## Aim of the exercise
When you reach the records, transcribe each one exactly.

## Data for analysis
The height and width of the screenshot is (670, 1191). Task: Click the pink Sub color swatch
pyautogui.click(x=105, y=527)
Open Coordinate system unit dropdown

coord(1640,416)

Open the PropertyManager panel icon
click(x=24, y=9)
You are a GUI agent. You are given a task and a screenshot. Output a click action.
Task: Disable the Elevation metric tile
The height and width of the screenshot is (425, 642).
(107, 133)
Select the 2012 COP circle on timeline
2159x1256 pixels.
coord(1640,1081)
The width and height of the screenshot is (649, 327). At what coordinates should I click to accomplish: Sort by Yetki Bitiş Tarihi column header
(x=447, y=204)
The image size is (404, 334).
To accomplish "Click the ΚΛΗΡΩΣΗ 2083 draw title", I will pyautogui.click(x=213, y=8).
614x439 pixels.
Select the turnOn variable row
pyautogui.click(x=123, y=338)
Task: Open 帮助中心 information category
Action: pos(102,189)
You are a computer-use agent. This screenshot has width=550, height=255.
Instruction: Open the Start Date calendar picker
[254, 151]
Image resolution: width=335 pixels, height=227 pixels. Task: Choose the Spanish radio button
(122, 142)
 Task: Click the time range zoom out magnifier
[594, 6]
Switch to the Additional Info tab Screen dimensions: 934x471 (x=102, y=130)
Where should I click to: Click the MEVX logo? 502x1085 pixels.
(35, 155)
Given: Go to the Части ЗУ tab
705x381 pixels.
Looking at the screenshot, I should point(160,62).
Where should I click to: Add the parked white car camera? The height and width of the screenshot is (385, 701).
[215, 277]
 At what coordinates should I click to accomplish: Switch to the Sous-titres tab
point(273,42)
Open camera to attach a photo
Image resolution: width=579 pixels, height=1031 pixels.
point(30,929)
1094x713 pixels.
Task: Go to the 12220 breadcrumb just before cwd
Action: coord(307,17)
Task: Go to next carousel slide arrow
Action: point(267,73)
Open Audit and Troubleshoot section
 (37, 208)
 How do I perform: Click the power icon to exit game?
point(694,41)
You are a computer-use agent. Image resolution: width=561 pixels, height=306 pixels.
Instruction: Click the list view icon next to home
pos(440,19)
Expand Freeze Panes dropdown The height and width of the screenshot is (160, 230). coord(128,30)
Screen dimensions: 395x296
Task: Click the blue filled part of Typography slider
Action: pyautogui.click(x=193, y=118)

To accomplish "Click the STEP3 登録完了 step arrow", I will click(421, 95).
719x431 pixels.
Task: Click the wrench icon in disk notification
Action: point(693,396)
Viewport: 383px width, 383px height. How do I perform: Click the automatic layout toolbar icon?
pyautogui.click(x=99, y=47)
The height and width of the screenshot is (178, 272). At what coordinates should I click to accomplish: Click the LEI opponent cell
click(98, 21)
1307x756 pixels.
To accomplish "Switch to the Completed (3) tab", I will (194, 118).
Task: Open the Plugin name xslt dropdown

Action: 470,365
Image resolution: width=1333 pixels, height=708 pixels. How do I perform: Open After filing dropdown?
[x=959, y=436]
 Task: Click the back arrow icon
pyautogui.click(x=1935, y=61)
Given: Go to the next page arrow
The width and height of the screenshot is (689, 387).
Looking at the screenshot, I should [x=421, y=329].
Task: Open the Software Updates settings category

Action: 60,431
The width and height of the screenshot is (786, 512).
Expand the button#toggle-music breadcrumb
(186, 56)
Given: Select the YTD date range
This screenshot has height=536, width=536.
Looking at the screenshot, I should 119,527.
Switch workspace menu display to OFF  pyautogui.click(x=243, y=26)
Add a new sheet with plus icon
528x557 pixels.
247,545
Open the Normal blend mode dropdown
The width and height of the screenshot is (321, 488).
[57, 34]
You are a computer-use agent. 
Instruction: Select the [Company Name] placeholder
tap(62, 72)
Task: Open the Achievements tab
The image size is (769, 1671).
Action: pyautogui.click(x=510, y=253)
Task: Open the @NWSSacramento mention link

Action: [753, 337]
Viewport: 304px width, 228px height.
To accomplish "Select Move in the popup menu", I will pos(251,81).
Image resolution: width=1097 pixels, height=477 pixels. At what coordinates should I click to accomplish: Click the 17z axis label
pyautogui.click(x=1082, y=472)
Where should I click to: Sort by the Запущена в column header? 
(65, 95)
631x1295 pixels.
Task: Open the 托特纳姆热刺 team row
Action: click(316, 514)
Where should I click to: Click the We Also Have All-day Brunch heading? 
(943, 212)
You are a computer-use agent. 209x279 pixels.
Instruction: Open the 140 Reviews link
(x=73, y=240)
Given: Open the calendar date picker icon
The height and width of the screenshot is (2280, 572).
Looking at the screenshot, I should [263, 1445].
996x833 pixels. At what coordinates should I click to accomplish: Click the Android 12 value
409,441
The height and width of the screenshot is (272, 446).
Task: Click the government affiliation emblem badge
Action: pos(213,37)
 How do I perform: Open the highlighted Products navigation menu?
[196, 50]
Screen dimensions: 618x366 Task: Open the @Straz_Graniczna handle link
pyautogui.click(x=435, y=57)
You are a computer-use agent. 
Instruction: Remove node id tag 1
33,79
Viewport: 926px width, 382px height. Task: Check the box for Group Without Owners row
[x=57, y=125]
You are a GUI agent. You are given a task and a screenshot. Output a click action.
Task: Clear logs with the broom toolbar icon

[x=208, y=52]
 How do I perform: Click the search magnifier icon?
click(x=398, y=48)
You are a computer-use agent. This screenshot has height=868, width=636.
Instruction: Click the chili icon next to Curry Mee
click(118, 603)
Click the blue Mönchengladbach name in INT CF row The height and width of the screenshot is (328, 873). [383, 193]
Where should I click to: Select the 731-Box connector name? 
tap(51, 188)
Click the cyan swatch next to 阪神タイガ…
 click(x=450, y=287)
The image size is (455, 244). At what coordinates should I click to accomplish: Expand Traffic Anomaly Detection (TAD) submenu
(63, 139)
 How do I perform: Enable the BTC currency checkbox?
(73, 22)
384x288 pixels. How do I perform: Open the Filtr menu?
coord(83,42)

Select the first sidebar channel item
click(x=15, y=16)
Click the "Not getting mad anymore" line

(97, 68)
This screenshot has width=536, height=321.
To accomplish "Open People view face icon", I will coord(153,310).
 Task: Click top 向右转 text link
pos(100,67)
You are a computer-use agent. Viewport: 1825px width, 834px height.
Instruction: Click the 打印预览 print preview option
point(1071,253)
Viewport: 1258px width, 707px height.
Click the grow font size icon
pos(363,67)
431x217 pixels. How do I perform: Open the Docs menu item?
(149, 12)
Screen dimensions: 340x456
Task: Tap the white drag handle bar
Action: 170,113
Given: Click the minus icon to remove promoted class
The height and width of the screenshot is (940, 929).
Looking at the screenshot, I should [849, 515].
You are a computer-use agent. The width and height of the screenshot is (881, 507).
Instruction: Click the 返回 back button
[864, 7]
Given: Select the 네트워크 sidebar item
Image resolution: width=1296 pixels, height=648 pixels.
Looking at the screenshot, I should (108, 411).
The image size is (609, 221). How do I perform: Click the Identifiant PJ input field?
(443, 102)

## Response for this exercise
The height and width of the screenshot is (670, 1191). Task: Click the pink Sub color swatch
pyautogui.click(x=105, y=527)
Open Coordinate system unit dropdown

coord(1640,416)

Open the PropertyManager panel icon
click(x=24, y=9)
You are a GUI agent. You are given a task and a screenshot. Output a click action.
Task: Disable the Elevation metric tile
The height and width of the screenshot is (425, 642).
(107, 133)
Select the 2012 COP circle on timeline
2159x1256 pixels.
coord(1640,1081)
The width and height of the screenshot is (649, 327). At what coordinates should I click to accomplish: Sort by Yetki Bitiş Tarihi column header
(x=447, y=204)
The image size is (404, 334).
To accomplish "Click the ΚΛΗΡΩΣΗ 2083 draw title", I will pyautogui.click(x=213, y=8).
614x439 pixels.
Select the turnOn variable row
pyautogui.click(x=123, y=338)
Task: Open 帮助中心 information category
Action: pos(102,189)
You are a computer-use agent. This screenshot has width=550, height=255.
Instruction: Open the Start Date calendar picker
[254, 151]
Image resolution: width=335 pixels, height=227 pixels. Task: Choose the Spanish radio button
(122, 142)
 Task: Click the time range zoom out magnifier
[594, 6]
Switch to the Additional Info tab Screen dimensions: 934x471 (x=102, y=130)
Where should I click to: Click the MEVX logo? 502x1085 pixels.
(35, 155)
Given: Go to the Части ЗУ tab
705x381 pixels.
Looking at the screenshot, I should point(160,62).
Where should I click to: Add the parked white car camera? The height and width of the screenshot is (385, 701).
[215, 277]
 At what coordinates should I click to accomplish: Switch to the Sous-titres tab
point(273,42)
Open camera to attach a photo
Image resolution: width=579 pixels, height=1031 pixels.
point(30,929)
1094x713 pixels.
Task: Go to the 12220 breadcrumb just before cwd
Action: coord(307,17)
Task: Go to next carousel slide arrow
Action: point(267,73)
Open Audit and Troubleshoot section
 (37, 208)
 How do I perform: Click the power icon to exit game?
point(694,41)
You are a computer-use agent. Image resolution: width=561 pixels, height=306 pixels.
Instruction: Click the list view icon next to home
pos(440,19)
Expand Freeze Panes dropdown The height and width of the screenshot is (160, 230). coord(128,30)
Screen dimensions: 395x296
Task: Click the blue filled part of Typography slider
Action: pyautogui.click(x=193, y=118)

To accomplish "Click the STEP3 登録完了 step arrow", I will click(421, 95).
719x431 pixels.
Task: Click the wrench icon in disk notification
Action: point(693,396)
Viewport: 383px width, 383px height. How do I perform: Click the automatic layout toolbar icon?
pyautogui.click(x=99, y=47)
The height and width of the screenshot is (178, 272). At what coordinates should I click to accomplish: Click the LEI opponent cell
click(98, 21)
1307x756 pixels.
To accomplish "Switch to the Completed (3) tab", I will (194, 118).
Task: Open the Plugin name xslt dropdown

Action: 470,365
Image resolution: width=1333 pixels, height=708 pixels. How do I perform: Open After filing dropdown?
[x=959, y=436]
 Task: Click the back arrow icon
pyautogui.click(x=1935, y=61)
Given: Go to the next page arrow
The width and height of the screenshot is (689, 387).
Looking at the screenshot, I should [x=421, y=329].
Task: Open the Software Updates settings category

Action: 60,431
The width and height of the screenshot is (786, 512).
Expand the button#toggle-music breadcrumb
(186, 56)
Given: Select the YTD date range
This screenshot has height=536, width=536.
Looking at the screenshot, I should 119,527.
Switch workspace menu display to OFF  pyautogui.click(x=243, y=26)
Add a new sheet with plus icon
528x557 pixels.
247,545
Open the Normal blend mode dropdown
The width and height of the screenshot is (321, 488).
[57, 34]
You are a computer-use agent. 
Instruction: Select the [Company Name] placeholder
tap(62, 72)
Task: Open the Achievements tab
The image size is (769, 1671).
Action: pyautogui.click(x=510, y=253)
Task: Open the @NWSSacramento mention link

Action: [753, 337]
Viewport: 304px width, 228px height.
To accomplish "Select Move in the popup menu", I will pos(251,81).
Image resolution: width=1097 pixels, height=477 pixels. At what coordinates should I click to accomplish: Click the 17z axis label
pyautogui.click(x=1082, y=472)
Where should I click to: Sort by the Запущена в column header? 
(65, 95)
631x1295 pixels.
Task: Open the 托特纳姆热刺 team row
Action: click(316, 514)
Where should I click to: Click the We Also Have All-day Brunch heading? 
(943, 212)
You are a computer-use agent. 209x279 pixels.
Instruction: Open the 140 Reviews link
(x=73, y=240)
Given: Open the calendar date picker icon
The height and width of the screenshot is (2280, 572).
Looking at the screenshot, I should [263, 1445].
996x833 pixels. At what coordinates should I click to accomplish: Click the Android 12 value
409,441
The height and width of the screenshot is (272, 446).
Task: Click the government affiliation emblem badge
Action: pos(213,37)
 How do I perform: Open the highlighted Products navigation menu?
[196, 50]
Screen dimensions: 618x366 Task: Open the @Straz_Graniczna handle link
pyautogui.click(x=435, y=57)
You are a computer-use agent. 
Instruction: Remove node id tag 1
33,79
Viewport: 926px width, 382px height. Task: Check the box for Group Without Owners row
[x=57, y=125]
You are a GUI agent. You are given a task and a screenshot. Output a click action.
Task: Clear logs with the broom toolbar icon

[x=208, y=52]
 How do I perform: Click the search magnifier icon?
click(x=398, y=48)
You are a computer-use agent. This screenshot has height=868, width=636.
Instruction: Click the chili icon next to Curry Mee
click(118, 603)
Click the blue Mönchengladbach name in INT CF row The height and width of the screenshot is (328, 873). [383, 193]
Where should I click to: Select the 731-Box connector name? 
tap(51, 188)
Click the cyan swatch next to 阪神タイガ…
 click(x=450, y=287)
The image size is (455, 244). At what coordinates should I click to accomplish: Expand Traffic Anomaly Detection (TAD) submenu
(63, 139)
 How do I perform: Enable the BTC currency checkbox?
(73, 22)
384x288 pixels. How do I perform: Open the Filtr menu?
coord(83,42)

Select the first sidebar channel item
click(x=15, y=16)
Click the "Not getting mad anymore" line

(97, 68)
This screenshot has width=536, height=321.
To accomplish "Open People view face icon", I will coord(153,310).
 Task: Click top 向右转 text link
pos(100,67)
You are a computer-use agent. Viewport: 1825px width, 834px height.
Instruction: Click the 打印预览 print preview option
point(1071,253)
Viewport: 1258px width, 707px height.
Click the grow font size icon
pos(363,67)
431x217 pixels. How do I perform: Open the Docs menu item?
(149, 12)
Screen dimensions: 340x456
Task: Tap the white drag handle bar
Action: 170,113
Given: Click the minus icon to remove promoted class
The height and width of the screenshot is (940, 929).
Looking at the screenshot, I should [849, 515].
You are a computer-use agent. The width and height of the screenshot is (881, 507).
Instruction: Click the 返回 back button
[864, 7]
Given: Select the 네트워크 sidebar item
Image resolution: width=1296 pixels, height=648 pixels.
Looking at the screenshot, I should (108, 411).
The image size is (609, 221). How do I perform: Click the Identifiant PJ input field?
(443, 102)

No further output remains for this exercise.